▸ **Task item**:
Rename "coordinate pair" to "pair of coordinates" throughout the data below, leaving every other part of the data unchanged.
[[ Dataset open ]]
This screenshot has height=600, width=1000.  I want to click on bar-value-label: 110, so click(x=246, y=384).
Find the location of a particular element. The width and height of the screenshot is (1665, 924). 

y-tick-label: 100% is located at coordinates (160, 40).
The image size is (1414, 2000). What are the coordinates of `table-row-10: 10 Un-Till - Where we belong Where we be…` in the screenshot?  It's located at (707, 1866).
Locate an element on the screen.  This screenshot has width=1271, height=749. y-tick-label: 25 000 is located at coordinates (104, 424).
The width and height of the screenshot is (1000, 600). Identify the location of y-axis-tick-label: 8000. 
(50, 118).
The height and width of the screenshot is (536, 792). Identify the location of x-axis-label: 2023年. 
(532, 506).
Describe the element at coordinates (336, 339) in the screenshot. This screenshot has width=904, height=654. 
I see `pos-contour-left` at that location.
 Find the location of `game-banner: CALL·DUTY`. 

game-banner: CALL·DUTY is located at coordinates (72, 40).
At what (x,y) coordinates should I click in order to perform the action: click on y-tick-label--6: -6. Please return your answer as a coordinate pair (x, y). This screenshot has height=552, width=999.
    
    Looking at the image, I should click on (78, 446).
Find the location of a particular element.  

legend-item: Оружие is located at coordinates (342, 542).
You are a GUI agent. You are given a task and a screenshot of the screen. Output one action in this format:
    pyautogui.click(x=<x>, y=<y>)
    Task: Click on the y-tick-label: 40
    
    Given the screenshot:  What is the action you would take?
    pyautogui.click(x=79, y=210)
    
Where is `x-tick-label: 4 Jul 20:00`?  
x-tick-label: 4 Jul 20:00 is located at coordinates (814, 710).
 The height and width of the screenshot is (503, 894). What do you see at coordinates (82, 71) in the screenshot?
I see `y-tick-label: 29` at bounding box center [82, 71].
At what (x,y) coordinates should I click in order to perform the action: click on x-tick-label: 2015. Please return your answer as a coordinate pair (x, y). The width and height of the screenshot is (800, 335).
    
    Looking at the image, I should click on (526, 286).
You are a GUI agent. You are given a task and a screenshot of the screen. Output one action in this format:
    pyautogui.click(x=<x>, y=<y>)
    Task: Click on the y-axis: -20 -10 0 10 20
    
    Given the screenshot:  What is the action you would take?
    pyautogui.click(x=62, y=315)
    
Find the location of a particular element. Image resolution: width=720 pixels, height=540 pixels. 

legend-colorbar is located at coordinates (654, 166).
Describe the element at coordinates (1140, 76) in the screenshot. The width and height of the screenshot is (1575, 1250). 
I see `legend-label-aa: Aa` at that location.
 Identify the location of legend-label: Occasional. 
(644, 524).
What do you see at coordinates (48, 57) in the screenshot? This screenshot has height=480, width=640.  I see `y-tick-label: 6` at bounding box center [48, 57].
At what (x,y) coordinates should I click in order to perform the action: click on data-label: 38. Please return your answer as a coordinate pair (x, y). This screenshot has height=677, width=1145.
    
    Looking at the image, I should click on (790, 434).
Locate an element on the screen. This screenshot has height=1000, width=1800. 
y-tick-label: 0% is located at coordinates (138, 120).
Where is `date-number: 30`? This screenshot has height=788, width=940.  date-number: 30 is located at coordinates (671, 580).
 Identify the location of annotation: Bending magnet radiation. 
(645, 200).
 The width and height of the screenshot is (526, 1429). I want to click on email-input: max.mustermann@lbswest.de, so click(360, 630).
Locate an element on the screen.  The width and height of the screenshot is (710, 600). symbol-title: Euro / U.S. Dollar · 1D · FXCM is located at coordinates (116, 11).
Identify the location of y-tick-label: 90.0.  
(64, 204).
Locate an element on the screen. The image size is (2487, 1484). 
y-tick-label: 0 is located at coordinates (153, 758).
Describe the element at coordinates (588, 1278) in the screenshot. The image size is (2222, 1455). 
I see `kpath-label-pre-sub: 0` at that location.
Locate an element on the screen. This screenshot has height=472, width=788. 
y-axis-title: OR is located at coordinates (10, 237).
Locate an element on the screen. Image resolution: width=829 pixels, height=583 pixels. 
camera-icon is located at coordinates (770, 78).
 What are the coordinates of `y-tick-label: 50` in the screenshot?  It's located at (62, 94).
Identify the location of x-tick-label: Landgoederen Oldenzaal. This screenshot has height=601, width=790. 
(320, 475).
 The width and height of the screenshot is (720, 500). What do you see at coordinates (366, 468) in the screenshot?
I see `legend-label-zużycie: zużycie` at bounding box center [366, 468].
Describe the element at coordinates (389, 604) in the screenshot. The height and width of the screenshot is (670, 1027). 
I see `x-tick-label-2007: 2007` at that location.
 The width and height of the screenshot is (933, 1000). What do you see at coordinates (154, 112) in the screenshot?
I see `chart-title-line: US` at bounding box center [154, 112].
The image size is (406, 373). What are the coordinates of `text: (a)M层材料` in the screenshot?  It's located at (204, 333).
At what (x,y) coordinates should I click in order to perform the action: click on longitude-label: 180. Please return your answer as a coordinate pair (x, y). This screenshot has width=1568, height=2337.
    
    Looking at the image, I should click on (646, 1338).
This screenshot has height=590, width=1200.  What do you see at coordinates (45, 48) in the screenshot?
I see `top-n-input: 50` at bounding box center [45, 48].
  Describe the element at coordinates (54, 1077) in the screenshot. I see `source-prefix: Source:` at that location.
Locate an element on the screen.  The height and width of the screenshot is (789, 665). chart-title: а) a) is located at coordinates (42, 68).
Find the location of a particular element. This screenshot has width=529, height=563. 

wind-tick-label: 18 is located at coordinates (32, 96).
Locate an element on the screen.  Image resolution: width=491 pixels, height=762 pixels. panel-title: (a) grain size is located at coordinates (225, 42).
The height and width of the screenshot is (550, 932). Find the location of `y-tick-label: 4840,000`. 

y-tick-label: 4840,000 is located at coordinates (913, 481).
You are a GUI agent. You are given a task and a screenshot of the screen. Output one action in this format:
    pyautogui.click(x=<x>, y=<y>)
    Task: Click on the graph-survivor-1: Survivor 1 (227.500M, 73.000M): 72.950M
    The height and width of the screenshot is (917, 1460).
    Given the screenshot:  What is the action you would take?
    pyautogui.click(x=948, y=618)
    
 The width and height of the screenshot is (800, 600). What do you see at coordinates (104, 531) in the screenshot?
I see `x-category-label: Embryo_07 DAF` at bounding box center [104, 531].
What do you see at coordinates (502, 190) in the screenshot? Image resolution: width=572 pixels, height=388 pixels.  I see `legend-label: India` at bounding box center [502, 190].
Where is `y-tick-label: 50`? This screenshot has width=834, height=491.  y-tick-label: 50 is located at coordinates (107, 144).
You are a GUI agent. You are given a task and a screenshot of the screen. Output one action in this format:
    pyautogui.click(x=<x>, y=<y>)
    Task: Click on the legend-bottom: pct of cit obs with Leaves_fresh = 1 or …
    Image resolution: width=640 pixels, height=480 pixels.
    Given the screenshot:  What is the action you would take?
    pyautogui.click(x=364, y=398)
[[ Dataset closed ]]
▸ **The answer**:
This screenshot has height=600, width=1000.  I want to click on bar-value-label: 110, so click(x=246, y=384).
Find the location of a particular element. The width and height of the screenshot is (1665, 924). 

y-tick-label: 100% is located at coordinates (160, 40).
The image size is (1414, 2000). What are the coordinates of `table-row-10: 10 Un-Till - Where we belong Where we be…` in the screenshot?  It's located at (707, 1866).
Locate an element on the screen.  This screenshot has width=1271, height=749. y-tick-label: 25 000 is located at coordinates (104, 424).
The width and height of the screenshot is (1000, 600). Identify the location of y-axis-tick-label: 8000. 
(50, 118).
The height and width of the screenshot is (536, 792). Identify the location of x-axis-label: 2023年. 
(532, 506).
Describe the element at coordinates (336, 339) in the screenshot. This screenshot has width=904, height=654. 
I see `pos-contour-left` at that location.
 Find the location of `game-banner: CALL·DUTY`. 

game-banner: CALL·DUTY is located at coordinates (72, 40).
At what (x,y) coordinates should I click in order to perform the action: click on y-tick-label--6: -6. Please return your answer as a pair of coordinates (x, y). This screenshot has height=552, width=999.
    
    Looking at the image, I should click on (78, 446).
Find the location of a particular element.  

legend-item: Оружие is located at coordinates (342, 542).
You are a GUI agent. You are given a task and a screenshot of the screen. Output one action in this format:
    pyautogui.click(x=<x>, y=<y>)
    Task: Click on the y-tick-label: 40
    
    Given the screenshot:  What is the action you would take?
    pyautogui.click(x=79, y=210)
    
Where is `x-tick-label: 4 Jul 20:00`?  
x-tick-label: 4 Jul 20:00 is located at coordinates (814, 710).
 The height and width of the screenshot is (503, 894). What do you see at coordinates (82, 71) in the screenshot?
I see `y-tick-label: 29` at bounding box center [82, 71].
At what (x,y) coordinates should I click in order to perform the action: click on x-tick-label: 2015. Please return your answer as a pair of coordinates (x, y). The width and height of the screenshot is (800, 335).
    
    Looking at the image, I should click on (526, 286).
You are a GUI agent. You are given a task and a screenshot of the screen. Output one action in this format:
    pyautogui.click(x=<x>, y=<y>)
    Task: Click on the y-axis: -20 -10 0 10 20
    
    Given the screenshot:  What is the action you would take?
    pyautogui.click(x=62, y=315)
    
Find the location of a particular element. Image resolution: width=720 pixels, height=540 pixels. 

legend-colorbar is located at coordinates (654, 166).
Describe the element at coordinates (1140, 76) in the screenshot. The width and height of the screenshot is (1575, 1250). 
I see `legend-label-aa: Aa` at that location.
 Identify the location of legend-label: Occasional. 
(644, 524).
What do you see at coordinates (48, 57) in the screenshot? This screenshot has height=480, width=640.  I see `y-tick-label: 6` at bounding box center [48, 57].
At what (x,y) coordinates should I click in order to perform the action: click on data-label: 38. Please return your answer as a pair of coordinates (x, y). This screenshot has height=677, width=1145.
    
    Looking at the image, I should click on (790, 434).
Locate an element on the screen. This screenshot has height=1000, width=1800. 
y-tick-label: 0% is located at coordinates (138, 120).
Where is `date-number: 30`? This screenshot has height=788, width=940.  date-number: 30 is located at coordinates (671, 580).
 Identify the location of annotation: Bending magnet radiation. 
(645, 200).
 The width and height of the screenshot is (526, 1429). I want to click on email-input: max.mustermann@lbswest.de, so click(360, 630).
Locate an element on the screen.  The width and height of the screenshot is (710, 600). symbol-title: Euro / U.S. Dollar · 1D · FXCM is located at coordinates (116, 11).
Identify the location of y-tick-label: 90.0.  
(64, 204).
Locate an element on the screen. The image size is (2487, 1484). 
y-tick-label: 0 is located at coordinates (153, 758).
Describe the element at coordinates (588, 1278) in the screenshot. The image size is (2222, 1455). 
I see `kpath-label-pre-sub: 0` at that location.
Locate an element on the screen. This screenshot has height=472, width=788. 
y-axis-title: OR is located at coordinates (10, 237).
Locate an element on the screen. Image resolution: width=829 pixels, height=583 pixels. 
camera-icon is located at coordinates (770, 78).
 What are the coordinates of `y-tick-label: 50` in the screenshot?  It's located at (62, 94).
Identify the location of x-tick-label: Landgoederen Oldenzaal. This screenshot has height=601, width=790. 
(320, 475).
 The width and height of the screenshot is (720, 500). What do you see at coordinates (366, 468) in the screenshot?
I see `legend-label-zużycie: zużycie` at bounding box center [366, 468].
Describe the element at coordinates (389, 604) in the screenshot. The height and width of the screenshot is (670, 1027). 
I see `x-tick-label-2007: 2007` at that location.
 The width and height of the screenshot is (933, 1000). What do you see at coordinates (154, 112) in the screenshot?
I see `chart-title-line: US` at bounding box center [154, 112].
The image size is (406, 373). What are the coordinates of `text: (a)M层材料` in the screenshot?  It's located at (204, 333).
At what (x,y) coordinates should I click in order to perform the action: click on longitude-label: 180. Please return your answer as a pair of coordinates (x, y). This screenshot has width=1568, height=2337.
    
    Looking at the image, I should click on (646, 1338).
This screenshot has height=590, width=1200.  What do you see at coordinates (45, 48) in the screenshot?
I see `top-n-input: 50` at bounding box center [45, 48].
  Describe the element at coordinates (54, 1077) in the screenshot. I see `source-prefix: Source:` at that location.
Locate an element on the screen.  The height and width of the screenshot is (789, 665). chart-title: а) a) is located at coordinates (42, 68).
Find the location of a particular element. This screenshot has width=529, height=563. 

wind-tick-label: 18 is located at coordinates (32, 96).
Locate an element on the screen.  Image resolution: width=491 pixels, height=762 pixels. panel-title: (a) grain size is located at coordinates (225, 42).
The height and width of the screenshot is (550, 932). Find the location of `y-tick-label: 4840,000`. 

y-tick-label: 4840,000 is located at coordinates (913, 481).
You are a GUI agent. You are given a task and a screenshot of the screen. Output one action in this format:
    pyautogui.click(x=<x>, y=<y>)
    Task: Click on the graph-survivor-1: Survivor 1 (227.500M, 73.000M): 72.950M
    The height and width of the screenshot is (917, 1460).
    Given the screenshot:  What is the action you would take?
    pyautogui.click(x=948, y=618)
    
 The width and height of the screenshot is (800, 600). What do you see at coordinates (104, 531) in the screenshot?
I see `x-category-label: Embryo_07 DAF` at bounding box center [104, 531].
What do you see at coordinates (502, 190) in the screenshot? Image resolution: width=572 pixels, height=388 pixels.  I see `legend-label: India` at bounding box center [502, 190].
Where is `y-tick-label: 50`? This screenshot has width=834, height=491.  y-tick-label: 50 is located at coordinates (107, 144).
You are a GUI agent. You are given a task and a screenshot of the screen. Output one action in this format:
    pyautogui.click(x=<x>, y=<y>)
    Task: Click on the legend-bottom: pct of cit obs with Leaves_fresh = 1 or …
    Image resolution: width=640 pixels, height=480 pixels.
    Given the screenshot:  What is the action you would take?
    pyautogui.click(x=364, y=398)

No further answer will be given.